Bishops, we, the faithful, followed you in the past and, now, we do not know what we are doing? We are living in a disastrous priest shortage. The USA faithful per priest changed from 776 per priest in 1963 to 1,740 faithful per priest in 2012 and our seminarian shortage validates that there may be 4,340 faithful per priest in 2050. The 1963 and 2012 statistics were obtained from the USA bishops annual report to Rome. The 2050 numbers were formulated by ABCRC and calculated by the average number of USA seminarians during the past 20 years and the upcoming 20 years. Europe and America are headed for more disasters. We are evidencing the early stages now. Abortions, same sex marriages, continuing poverty, out-of-wedlock births, massacres of our students and citizens, etc., and during the past 50 years, the decrease in priests and sisters, parallels the ills. Politically, we Catholics have measurably lost our worldwide impact. Our Catholic news media follows our bishops’ lead and the solution to the priest shortage remains off the table. What are we doing?

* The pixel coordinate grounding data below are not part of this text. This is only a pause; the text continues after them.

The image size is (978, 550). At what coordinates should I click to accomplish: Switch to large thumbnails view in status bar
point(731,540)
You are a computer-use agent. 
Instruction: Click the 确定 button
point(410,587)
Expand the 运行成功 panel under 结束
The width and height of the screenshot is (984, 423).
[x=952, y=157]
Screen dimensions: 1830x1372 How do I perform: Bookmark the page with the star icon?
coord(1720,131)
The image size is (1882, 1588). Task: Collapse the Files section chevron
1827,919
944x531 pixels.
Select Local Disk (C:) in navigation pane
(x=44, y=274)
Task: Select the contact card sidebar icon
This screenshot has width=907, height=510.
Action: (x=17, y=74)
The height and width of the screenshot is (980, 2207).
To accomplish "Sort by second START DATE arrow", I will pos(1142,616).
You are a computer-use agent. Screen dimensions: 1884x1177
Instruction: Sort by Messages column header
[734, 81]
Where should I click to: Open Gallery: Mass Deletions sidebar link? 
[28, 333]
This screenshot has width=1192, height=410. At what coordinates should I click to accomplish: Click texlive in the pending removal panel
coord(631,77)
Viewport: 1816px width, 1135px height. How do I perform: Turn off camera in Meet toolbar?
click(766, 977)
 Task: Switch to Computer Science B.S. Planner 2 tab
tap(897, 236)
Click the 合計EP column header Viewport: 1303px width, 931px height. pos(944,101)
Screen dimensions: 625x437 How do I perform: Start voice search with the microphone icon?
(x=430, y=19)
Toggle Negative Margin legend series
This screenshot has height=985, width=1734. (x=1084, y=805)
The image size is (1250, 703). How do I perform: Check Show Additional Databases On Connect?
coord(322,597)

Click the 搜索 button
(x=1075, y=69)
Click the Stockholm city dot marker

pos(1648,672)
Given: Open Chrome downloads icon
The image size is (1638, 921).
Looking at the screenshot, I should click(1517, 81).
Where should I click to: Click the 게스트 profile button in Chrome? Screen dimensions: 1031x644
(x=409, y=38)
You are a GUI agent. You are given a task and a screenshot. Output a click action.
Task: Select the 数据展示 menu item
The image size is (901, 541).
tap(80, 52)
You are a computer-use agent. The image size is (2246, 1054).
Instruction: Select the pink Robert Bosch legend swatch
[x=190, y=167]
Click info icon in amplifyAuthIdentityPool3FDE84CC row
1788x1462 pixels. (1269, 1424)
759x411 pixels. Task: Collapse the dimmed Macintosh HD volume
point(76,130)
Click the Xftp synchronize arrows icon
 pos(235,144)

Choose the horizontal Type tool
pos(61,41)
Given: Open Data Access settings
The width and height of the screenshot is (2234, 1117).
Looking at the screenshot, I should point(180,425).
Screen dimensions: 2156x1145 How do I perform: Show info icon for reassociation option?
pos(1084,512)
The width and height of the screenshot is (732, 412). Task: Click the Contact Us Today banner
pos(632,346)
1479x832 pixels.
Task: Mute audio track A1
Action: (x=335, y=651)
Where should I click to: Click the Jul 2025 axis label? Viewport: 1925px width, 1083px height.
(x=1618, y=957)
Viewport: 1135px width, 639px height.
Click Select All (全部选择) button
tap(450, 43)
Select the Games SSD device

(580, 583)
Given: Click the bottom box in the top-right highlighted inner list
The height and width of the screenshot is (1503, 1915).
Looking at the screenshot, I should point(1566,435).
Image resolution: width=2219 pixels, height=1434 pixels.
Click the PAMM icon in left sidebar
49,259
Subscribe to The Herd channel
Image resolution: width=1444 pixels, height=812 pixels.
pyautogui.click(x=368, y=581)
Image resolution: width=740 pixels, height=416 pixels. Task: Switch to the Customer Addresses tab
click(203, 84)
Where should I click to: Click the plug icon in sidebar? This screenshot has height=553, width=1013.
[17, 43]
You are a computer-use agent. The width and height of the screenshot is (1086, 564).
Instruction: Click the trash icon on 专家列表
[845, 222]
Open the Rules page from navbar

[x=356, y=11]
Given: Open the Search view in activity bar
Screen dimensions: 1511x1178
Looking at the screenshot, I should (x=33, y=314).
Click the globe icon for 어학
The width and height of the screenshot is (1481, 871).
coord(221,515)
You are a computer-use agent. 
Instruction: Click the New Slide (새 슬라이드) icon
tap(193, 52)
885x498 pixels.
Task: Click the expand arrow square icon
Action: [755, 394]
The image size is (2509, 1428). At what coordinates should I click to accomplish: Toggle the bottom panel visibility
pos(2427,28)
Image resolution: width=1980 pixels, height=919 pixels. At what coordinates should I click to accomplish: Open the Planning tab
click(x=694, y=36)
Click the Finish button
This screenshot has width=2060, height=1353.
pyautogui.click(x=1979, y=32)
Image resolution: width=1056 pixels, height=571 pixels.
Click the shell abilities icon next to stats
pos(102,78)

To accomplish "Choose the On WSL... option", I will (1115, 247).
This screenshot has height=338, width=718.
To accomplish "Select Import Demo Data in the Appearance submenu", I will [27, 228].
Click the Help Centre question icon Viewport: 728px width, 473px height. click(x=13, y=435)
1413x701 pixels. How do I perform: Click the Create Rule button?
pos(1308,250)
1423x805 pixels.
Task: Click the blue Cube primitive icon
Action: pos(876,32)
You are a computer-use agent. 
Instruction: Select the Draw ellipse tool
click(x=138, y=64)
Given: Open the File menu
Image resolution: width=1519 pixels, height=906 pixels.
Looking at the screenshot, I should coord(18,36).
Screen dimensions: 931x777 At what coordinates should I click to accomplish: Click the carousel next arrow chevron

We, the faithful, follow our bishops’ instructions and the statistical direction is not good. There are unlimited vocations "called," men who inherited the inherent instructions of marriage as it was in the first centuries with our Early Fathers. Our Lord selected married men in the First Twelve Apostles. The celibate bishops of the universal Church are fully entitled to grow the One Church and solve all problems of mankind by the education made possible with an oversupply of holy priests, married and celibate. Let us follow the Lord. The code of canons of the Eastern Churches that permit a married clergy provided a revival of the Catholic Church in Eastern Europe after the wake of atheism. The wave of secularism that is now changing the world away from Our Lord’s teachings can not be overcome without an oversupply of priests. The European lands of the Eastern Catholics now thrive with an oversupply of holy priests, married and celibate. There are 22 particular Churches in the One Church and they were founded by the Lord’s "called and chosen" Apostles; may we increase the number of particular churches; may our bishops be the Early Apostles of today and "choose" the "called."